> The task
Look through the data below and return each line where "page" appears.

Items listed in a dataset
▶

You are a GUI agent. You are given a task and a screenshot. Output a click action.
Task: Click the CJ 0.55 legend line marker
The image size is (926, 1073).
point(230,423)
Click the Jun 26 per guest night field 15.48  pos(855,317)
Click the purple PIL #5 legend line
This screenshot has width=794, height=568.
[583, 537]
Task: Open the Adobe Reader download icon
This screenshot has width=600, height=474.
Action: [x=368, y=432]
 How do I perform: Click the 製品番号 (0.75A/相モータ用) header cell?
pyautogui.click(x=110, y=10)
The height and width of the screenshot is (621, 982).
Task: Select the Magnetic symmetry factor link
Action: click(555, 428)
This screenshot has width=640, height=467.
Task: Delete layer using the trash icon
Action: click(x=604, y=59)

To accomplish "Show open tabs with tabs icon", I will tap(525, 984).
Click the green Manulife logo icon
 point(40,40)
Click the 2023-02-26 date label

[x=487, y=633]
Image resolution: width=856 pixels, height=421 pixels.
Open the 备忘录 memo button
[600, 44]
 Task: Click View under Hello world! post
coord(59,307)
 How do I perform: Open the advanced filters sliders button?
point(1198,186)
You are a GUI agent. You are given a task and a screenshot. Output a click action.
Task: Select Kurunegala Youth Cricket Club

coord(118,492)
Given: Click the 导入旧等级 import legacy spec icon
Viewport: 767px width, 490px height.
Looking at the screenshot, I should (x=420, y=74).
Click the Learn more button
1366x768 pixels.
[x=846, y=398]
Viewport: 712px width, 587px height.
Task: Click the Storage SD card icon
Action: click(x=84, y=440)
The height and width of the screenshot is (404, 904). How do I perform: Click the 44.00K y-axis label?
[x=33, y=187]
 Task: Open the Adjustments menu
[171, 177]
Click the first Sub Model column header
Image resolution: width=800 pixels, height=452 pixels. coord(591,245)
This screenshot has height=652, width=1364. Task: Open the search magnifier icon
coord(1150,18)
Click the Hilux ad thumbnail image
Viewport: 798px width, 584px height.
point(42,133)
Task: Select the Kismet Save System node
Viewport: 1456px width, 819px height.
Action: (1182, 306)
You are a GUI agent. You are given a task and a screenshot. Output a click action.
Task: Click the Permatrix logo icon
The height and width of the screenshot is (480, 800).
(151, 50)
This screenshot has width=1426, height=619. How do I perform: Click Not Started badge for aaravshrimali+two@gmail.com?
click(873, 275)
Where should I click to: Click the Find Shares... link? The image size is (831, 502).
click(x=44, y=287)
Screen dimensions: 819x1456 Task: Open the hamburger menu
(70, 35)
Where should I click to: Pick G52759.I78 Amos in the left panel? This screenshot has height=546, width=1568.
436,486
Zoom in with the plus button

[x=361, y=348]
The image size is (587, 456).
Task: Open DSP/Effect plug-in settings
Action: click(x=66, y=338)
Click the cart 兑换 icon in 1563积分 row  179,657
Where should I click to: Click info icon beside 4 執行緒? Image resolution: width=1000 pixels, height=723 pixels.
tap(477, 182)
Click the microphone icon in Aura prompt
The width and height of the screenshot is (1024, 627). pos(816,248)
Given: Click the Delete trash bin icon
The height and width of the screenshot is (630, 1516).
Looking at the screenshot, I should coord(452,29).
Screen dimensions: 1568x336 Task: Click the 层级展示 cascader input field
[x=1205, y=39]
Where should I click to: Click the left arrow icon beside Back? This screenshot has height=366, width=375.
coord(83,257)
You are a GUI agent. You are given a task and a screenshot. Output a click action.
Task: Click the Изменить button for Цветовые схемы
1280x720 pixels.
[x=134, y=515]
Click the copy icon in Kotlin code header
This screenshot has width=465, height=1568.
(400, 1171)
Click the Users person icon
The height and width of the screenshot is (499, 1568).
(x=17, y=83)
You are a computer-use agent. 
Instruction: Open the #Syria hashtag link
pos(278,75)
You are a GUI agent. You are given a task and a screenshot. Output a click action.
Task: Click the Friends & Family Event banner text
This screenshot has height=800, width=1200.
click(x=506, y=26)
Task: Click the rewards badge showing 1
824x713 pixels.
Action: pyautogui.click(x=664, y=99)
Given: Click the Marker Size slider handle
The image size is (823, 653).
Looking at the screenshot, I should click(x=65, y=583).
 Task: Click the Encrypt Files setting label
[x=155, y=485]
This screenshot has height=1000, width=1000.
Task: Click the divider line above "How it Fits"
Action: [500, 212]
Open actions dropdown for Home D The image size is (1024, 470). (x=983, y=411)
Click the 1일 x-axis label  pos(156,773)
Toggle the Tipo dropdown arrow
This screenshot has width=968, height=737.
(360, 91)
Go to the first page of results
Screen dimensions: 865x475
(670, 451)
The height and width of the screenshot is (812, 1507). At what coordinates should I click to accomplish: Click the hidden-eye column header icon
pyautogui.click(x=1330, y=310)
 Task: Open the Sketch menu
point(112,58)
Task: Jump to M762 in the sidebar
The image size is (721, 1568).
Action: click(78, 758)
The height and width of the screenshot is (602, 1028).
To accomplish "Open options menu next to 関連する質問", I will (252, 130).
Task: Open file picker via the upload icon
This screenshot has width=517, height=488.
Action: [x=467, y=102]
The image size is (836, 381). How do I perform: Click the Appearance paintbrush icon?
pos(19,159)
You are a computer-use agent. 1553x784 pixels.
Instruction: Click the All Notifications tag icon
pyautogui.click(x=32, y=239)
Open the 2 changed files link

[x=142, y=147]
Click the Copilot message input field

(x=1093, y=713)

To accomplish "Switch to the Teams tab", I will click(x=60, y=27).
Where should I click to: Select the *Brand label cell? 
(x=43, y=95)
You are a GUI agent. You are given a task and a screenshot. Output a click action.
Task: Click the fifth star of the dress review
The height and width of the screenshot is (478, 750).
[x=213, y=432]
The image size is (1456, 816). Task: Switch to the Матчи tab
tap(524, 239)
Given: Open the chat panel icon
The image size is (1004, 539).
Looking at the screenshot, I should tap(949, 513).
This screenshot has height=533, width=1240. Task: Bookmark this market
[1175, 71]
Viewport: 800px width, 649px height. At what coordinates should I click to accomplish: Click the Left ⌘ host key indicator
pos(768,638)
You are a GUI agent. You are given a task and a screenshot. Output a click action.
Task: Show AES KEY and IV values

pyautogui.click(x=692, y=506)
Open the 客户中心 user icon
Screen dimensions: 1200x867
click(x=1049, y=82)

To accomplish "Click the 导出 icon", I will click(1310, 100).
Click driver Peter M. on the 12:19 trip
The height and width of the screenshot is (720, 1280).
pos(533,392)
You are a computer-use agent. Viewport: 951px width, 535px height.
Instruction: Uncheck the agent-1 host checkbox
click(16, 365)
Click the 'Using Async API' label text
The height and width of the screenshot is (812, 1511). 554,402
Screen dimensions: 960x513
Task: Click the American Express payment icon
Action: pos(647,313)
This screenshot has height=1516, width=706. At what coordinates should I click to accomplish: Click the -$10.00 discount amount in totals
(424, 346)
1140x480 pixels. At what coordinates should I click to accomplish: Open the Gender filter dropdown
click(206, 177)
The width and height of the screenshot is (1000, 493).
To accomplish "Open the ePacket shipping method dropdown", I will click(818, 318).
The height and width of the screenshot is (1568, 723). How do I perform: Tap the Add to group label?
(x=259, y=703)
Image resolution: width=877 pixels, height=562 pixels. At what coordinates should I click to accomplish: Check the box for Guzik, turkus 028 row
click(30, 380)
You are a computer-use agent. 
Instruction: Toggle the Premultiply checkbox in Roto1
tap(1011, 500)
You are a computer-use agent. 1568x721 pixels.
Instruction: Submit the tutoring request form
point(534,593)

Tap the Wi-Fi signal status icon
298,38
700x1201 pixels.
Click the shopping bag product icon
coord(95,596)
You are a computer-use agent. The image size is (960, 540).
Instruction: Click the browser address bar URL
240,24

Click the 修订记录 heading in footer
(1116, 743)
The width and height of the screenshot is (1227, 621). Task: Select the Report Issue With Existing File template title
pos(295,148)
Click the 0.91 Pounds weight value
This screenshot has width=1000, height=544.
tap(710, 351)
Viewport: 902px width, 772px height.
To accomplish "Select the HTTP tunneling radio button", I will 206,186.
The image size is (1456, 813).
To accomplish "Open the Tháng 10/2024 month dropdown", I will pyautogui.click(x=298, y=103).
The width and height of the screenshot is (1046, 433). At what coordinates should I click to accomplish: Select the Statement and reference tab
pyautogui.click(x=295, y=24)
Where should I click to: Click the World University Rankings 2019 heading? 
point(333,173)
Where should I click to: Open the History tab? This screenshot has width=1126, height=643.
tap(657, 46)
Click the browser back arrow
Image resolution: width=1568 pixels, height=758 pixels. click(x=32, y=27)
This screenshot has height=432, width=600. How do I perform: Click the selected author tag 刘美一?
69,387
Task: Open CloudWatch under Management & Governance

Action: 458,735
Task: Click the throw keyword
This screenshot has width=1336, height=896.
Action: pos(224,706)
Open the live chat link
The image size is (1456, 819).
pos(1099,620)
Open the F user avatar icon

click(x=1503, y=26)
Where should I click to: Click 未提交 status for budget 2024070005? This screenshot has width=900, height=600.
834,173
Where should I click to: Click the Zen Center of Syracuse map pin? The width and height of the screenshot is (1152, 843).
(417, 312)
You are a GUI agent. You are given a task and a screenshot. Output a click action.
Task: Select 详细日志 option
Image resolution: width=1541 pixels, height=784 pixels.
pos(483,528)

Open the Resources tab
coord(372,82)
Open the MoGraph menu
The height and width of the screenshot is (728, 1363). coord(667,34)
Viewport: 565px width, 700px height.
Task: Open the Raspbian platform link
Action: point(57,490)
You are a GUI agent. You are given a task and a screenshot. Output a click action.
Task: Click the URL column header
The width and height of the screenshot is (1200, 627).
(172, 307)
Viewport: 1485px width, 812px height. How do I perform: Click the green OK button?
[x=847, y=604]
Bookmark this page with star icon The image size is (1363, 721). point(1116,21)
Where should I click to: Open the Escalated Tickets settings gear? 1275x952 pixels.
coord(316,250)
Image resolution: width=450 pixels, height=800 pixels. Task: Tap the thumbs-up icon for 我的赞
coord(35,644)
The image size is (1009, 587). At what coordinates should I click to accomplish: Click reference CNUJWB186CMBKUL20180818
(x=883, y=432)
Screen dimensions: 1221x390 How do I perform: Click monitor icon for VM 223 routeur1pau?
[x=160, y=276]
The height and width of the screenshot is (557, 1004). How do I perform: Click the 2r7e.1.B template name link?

◀

> Solution for this exercise
Go to the first page of results
Bookmark this page with star icon The image size is (1363, 721). point(1116,21)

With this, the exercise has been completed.